>>>>>

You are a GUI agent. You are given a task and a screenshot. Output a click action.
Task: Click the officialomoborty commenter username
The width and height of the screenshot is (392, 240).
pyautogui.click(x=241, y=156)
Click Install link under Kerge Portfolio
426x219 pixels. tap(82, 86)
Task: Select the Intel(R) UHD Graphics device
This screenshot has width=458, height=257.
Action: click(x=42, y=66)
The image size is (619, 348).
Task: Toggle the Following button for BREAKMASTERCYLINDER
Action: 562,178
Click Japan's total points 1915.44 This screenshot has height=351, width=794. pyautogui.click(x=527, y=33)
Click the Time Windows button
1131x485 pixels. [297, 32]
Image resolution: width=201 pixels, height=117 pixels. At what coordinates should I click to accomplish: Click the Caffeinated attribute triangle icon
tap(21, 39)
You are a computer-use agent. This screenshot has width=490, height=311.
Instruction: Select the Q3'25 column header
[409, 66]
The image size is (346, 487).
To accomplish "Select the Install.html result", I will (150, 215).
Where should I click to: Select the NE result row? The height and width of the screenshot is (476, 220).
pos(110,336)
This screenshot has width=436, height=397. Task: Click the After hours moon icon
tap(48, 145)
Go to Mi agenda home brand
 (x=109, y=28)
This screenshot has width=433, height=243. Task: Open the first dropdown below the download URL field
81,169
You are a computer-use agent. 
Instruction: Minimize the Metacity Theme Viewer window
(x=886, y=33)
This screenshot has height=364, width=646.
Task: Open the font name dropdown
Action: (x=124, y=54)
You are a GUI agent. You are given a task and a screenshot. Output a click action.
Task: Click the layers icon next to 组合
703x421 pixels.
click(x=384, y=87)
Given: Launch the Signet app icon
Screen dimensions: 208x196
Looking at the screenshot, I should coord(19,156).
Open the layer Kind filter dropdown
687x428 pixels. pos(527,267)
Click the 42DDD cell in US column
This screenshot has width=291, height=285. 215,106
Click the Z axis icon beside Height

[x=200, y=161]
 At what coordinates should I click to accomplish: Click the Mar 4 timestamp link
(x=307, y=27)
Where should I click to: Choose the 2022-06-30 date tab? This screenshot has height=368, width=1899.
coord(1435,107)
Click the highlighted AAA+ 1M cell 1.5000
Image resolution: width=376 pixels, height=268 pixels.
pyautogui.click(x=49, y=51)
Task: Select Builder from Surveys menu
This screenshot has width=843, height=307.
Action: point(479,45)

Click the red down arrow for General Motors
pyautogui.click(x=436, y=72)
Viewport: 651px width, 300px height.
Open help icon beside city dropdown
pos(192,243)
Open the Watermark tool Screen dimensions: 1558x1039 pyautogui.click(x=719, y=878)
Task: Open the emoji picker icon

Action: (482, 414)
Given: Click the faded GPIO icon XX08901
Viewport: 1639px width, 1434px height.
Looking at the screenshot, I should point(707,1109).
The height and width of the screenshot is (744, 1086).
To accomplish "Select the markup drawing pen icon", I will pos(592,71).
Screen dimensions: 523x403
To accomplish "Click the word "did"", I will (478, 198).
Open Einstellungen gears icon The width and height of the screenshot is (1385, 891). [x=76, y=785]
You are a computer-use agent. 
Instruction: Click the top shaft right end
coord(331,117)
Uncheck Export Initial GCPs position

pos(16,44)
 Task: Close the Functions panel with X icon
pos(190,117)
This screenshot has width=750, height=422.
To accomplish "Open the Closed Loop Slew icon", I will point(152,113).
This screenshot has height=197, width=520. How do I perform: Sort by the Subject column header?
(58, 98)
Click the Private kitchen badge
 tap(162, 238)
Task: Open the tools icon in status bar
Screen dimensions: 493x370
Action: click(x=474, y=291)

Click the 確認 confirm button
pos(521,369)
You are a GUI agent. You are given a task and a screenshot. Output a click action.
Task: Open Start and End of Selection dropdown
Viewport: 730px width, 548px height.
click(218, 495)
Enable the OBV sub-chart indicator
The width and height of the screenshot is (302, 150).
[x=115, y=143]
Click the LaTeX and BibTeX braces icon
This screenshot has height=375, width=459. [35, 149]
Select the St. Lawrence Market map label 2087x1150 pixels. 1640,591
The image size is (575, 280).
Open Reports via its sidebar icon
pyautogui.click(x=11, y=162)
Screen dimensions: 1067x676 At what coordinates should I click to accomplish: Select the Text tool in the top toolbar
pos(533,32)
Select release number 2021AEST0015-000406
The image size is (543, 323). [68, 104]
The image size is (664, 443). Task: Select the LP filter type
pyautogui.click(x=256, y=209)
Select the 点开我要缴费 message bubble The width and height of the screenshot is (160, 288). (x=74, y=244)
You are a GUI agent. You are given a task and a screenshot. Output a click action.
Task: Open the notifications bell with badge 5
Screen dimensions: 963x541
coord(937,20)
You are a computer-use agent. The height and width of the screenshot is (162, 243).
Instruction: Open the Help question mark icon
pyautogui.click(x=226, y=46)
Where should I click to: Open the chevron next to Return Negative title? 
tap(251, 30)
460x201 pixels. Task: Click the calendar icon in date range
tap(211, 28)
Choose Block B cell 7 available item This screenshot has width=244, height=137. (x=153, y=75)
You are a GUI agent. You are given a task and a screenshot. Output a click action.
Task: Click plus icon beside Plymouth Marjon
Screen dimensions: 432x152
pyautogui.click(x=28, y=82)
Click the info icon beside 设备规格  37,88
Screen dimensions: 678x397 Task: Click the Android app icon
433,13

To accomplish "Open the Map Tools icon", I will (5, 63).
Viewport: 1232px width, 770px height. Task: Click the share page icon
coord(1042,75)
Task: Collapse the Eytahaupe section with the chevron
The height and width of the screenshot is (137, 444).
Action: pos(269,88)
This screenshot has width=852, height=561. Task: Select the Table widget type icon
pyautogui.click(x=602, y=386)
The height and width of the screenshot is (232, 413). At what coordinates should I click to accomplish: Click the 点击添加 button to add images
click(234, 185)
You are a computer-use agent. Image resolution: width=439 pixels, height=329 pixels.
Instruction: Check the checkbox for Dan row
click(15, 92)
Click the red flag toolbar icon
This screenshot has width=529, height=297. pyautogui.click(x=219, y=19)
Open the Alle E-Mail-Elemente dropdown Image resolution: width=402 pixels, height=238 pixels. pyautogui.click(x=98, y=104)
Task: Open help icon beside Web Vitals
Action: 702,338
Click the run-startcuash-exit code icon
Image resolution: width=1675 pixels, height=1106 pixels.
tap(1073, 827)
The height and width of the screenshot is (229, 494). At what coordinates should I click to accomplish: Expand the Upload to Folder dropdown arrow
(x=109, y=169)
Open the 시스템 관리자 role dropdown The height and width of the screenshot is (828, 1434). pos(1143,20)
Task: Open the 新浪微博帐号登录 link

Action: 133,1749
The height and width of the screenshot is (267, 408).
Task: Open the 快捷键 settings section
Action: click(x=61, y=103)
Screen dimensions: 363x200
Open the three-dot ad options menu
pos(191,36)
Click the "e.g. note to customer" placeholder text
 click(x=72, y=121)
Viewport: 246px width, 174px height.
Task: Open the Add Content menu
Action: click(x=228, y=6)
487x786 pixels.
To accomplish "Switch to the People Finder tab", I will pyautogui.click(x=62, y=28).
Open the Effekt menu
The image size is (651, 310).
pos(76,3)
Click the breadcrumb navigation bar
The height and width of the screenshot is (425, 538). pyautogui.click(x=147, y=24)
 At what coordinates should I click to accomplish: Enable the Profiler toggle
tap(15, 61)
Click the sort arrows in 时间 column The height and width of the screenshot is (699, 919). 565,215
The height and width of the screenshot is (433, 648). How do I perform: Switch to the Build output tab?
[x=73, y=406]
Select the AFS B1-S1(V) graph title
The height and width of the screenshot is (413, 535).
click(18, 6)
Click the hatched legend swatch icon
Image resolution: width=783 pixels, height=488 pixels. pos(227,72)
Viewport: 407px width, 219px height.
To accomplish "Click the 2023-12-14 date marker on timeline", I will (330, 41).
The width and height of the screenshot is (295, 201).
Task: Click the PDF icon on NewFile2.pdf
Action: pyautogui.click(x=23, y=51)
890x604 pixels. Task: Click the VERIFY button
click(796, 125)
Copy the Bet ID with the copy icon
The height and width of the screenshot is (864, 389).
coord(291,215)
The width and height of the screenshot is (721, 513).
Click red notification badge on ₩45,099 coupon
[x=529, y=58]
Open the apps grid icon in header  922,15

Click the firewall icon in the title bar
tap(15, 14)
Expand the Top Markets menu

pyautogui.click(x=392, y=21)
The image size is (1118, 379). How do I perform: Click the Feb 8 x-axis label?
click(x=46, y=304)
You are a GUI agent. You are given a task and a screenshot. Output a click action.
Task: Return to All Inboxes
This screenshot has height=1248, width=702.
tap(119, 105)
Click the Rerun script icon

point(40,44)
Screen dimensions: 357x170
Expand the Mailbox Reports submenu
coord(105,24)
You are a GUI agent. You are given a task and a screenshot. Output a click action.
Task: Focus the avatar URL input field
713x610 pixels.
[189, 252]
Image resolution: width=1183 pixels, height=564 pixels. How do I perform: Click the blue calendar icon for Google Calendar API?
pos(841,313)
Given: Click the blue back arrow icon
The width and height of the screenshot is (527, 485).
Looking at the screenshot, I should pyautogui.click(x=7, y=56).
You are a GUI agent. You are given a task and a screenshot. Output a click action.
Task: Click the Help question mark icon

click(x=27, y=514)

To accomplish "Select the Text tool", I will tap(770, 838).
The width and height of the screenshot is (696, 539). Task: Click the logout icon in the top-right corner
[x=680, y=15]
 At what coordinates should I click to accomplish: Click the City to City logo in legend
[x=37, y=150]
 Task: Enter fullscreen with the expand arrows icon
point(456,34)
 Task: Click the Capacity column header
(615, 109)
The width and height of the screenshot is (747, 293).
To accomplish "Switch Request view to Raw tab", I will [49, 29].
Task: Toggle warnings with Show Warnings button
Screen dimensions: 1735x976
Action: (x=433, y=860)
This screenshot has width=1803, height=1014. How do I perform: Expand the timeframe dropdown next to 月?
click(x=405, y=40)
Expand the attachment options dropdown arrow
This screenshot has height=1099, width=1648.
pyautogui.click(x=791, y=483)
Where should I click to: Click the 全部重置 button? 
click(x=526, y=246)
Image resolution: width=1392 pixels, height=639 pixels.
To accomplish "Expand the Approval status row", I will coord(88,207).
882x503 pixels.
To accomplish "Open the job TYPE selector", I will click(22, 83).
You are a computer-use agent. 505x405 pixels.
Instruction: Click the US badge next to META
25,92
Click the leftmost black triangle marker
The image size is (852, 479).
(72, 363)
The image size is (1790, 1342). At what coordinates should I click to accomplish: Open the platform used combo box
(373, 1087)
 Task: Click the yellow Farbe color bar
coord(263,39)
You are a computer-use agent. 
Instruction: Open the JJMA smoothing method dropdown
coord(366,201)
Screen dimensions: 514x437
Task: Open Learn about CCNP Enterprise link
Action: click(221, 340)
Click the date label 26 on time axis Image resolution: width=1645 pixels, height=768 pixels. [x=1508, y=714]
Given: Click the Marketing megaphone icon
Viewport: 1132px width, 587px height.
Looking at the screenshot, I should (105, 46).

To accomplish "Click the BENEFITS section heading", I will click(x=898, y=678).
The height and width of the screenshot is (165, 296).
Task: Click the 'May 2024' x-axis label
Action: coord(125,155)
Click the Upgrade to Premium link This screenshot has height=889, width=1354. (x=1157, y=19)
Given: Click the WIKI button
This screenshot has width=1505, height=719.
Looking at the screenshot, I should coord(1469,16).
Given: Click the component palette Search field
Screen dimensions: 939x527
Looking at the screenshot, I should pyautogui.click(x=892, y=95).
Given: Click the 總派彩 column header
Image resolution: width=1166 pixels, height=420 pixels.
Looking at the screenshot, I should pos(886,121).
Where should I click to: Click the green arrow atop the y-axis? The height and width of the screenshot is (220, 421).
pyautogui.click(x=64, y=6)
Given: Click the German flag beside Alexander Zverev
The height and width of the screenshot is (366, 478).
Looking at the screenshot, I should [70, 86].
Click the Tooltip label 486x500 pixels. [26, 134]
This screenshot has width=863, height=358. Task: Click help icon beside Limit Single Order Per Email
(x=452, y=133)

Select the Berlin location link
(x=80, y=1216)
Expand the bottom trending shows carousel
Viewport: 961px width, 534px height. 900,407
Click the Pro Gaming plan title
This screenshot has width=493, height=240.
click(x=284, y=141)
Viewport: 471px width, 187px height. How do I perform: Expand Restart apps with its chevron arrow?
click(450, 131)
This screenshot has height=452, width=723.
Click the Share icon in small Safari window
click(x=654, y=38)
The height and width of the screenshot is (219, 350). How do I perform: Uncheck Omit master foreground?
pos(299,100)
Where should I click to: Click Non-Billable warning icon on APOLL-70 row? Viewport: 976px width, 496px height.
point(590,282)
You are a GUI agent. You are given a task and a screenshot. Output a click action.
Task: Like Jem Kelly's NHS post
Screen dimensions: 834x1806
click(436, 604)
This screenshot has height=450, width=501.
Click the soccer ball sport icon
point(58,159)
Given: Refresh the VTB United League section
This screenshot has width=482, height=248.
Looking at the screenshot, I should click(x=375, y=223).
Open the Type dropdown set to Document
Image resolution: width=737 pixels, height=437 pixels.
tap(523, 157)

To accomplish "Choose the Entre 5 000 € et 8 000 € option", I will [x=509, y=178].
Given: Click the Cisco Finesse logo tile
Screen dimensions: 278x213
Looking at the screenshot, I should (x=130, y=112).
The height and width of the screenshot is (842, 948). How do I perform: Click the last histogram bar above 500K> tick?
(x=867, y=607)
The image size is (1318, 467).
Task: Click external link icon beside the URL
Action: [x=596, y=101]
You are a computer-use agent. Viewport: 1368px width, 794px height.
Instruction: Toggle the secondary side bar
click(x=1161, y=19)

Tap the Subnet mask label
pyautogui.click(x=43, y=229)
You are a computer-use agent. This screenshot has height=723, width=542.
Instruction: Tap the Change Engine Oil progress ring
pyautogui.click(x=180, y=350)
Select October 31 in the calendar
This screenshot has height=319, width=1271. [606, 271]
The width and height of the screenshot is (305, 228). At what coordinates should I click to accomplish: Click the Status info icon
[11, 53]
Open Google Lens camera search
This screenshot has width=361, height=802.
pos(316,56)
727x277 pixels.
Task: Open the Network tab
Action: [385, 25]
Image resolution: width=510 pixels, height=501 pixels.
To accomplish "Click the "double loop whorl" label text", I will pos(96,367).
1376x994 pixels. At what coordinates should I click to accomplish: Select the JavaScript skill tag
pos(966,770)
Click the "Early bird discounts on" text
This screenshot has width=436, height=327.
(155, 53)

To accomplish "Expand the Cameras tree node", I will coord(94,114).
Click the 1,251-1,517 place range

<<<<<

=== WRITTEN REQUEST ===
Please retype the lines above exactly, everything from the line that contains "Click the hatched legend swatch icon" down to the line that contains "click(796, 125)", both included.

=== TASK ANSWER ===
Click the hatched legend swatch icon
Image resolution: width=783 pixels, height=488 pixels. pos(227,72)
Viewport: 407px width, 219px height.
To accomplish "Click the 2023-12-14 date marker on timeline", I will (330, 41).
The width and height of the screenshot is (295, 201).
Task: Click the PDF icon on NewFile2.pdf
Action: pyautogui.click(x=23, y=51)
890x604 pixels. Task: Click the VERIFY button
click(796, 125)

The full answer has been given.